Top of RECORDS TO USE

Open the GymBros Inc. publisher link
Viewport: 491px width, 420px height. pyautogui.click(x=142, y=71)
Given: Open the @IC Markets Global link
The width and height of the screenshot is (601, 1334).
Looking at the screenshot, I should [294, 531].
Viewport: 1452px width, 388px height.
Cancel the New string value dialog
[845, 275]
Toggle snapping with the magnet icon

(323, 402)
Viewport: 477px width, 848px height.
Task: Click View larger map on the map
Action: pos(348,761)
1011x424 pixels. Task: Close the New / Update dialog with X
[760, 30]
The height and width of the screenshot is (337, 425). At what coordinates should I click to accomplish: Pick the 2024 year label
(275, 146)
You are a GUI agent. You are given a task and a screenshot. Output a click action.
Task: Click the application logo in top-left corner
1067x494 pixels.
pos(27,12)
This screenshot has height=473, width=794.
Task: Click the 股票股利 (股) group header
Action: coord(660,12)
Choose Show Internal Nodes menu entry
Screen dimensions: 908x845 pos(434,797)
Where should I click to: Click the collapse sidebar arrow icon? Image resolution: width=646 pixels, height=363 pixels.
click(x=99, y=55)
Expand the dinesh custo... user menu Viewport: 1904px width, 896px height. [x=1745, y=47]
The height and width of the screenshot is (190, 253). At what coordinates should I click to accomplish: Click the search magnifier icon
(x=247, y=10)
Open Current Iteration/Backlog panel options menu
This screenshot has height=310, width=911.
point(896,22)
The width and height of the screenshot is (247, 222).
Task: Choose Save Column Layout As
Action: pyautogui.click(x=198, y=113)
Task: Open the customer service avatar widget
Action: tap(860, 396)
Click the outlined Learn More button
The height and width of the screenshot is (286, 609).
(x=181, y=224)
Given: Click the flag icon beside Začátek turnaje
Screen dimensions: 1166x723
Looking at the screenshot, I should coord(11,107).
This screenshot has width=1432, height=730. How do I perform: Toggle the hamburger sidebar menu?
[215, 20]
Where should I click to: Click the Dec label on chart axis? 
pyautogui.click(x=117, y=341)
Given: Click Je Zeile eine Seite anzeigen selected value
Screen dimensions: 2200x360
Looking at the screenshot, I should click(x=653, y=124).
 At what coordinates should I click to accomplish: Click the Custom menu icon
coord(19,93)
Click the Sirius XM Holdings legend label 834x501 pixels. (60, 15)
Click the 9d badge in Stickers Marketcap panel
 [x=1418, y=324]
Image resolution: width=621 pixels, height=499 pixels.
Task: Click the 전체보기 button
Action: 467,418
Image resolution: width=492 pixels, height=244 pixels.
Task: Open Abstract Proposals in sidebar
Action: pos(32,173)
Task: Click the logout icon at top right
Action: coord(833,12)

Bottom of RECORDS TO USE

**WHAT YOU ARE ASKED TO DO:**
What you should produce is an exact copy of the records above.

**WRITTEN ANSWER:**
Open the GymBros Inc. publisher link
Viewport: 491px width, 420px height. pyautogui.click(x=142, y=71)
Given: Open the @IC Markets Global link
The width and height of the screenshot is (601, 1334).
Looking at the screenshot, I should [294, 531].
Viewport: 1452px width, 388px height.
Cancel the New string value dialog
[845, 275]
Toggle snapping with the magnet icon

(323, 402)
Viewport: 477px width, 848px height.
Task: Click View larger map on the map
Action: pos(348,761)
1011x424 pixels. Task: Close the New / Update dialog with X
[760, 30]
The height and width of the screenshot is (337, 425). At what coordinates should I click to accomplish: Pick the 2024 year label
(275, 146)
You are a GUI agent. You are given a task and a screenshot. Output a click action.
Task: Click the application logo in top-left corner
1067x494 pixels.
pos(27,12)
This screenshot has height=473, width=794.
Task: Click the 股票股利 (股) group header
Action: coord(660,12)
Choose Show Internal Nodes menu entry
Screen dimensions: 908x845 pos(434,797)
Where should I click to: Click the collapse sidebar arrow icon? Image resolution: width=646 pixels, height=363 pixels.
click(x=99, y=55)
Expand the dinesh custo... user menu Viewport: 1904px width, 896px height. [x=1745, y=47]
The height and width of the screenshot is (190, 253). At what coordinates should I click to accomplish: Click the search magnifier icon
(x=247, y=10)
Open Current Iteration/Backlog panel options menu
This screenshot has height=310, width=911.
point(896,22)
The width and height of the screenshot is (247, 222).
Task: Choose Save Column Layout As
Action: pyautogui.click(x=198, y=113)
Task: Open the customer service avatar widget
Action: tap(860, 396)
Click the outlined Learn More button
The height and width of the screenshot is (286, 609).
(x=181, y=224)
Given: Click the flag icon beside Začátek turnaje
Screen dimensions: 1166x723
Looking at the screenshot, I should coord(11,107).
This screenshot has width=1432, height=730. How do I perform: Toggle the hamburger sidebar menu?
[215, 20]
Where should I click to: Click the Dec label on chart axis? 
pyautogui.click(x=117, y=341)
Given: Click Je Zeile eine Seite anzeigen selected value
Screen dimensions: 2200x360
Looking at the screenshot, I should click(x=653, y=124).
 At what coordinates should I click to accomplish: Click the Custom menu icon
coord(19,93)
Click the Sirius XM Holdings legend label 834x501 pixels. (60, 15)
Click the 9d badge in Stickers Marketcap panel
 [x=1418, y=324]
Image resolution: width=621 pixels, height=499 pixels.
Task: Click the 전체보기 button
Action: 467,418
Image resolution: width=492 pixels, height=244 pixels.
Task: Open Abstract Proposals in sidebar
Action: pos(32,173)
Task: Click the logout icon at top right
Action: coord(833,12)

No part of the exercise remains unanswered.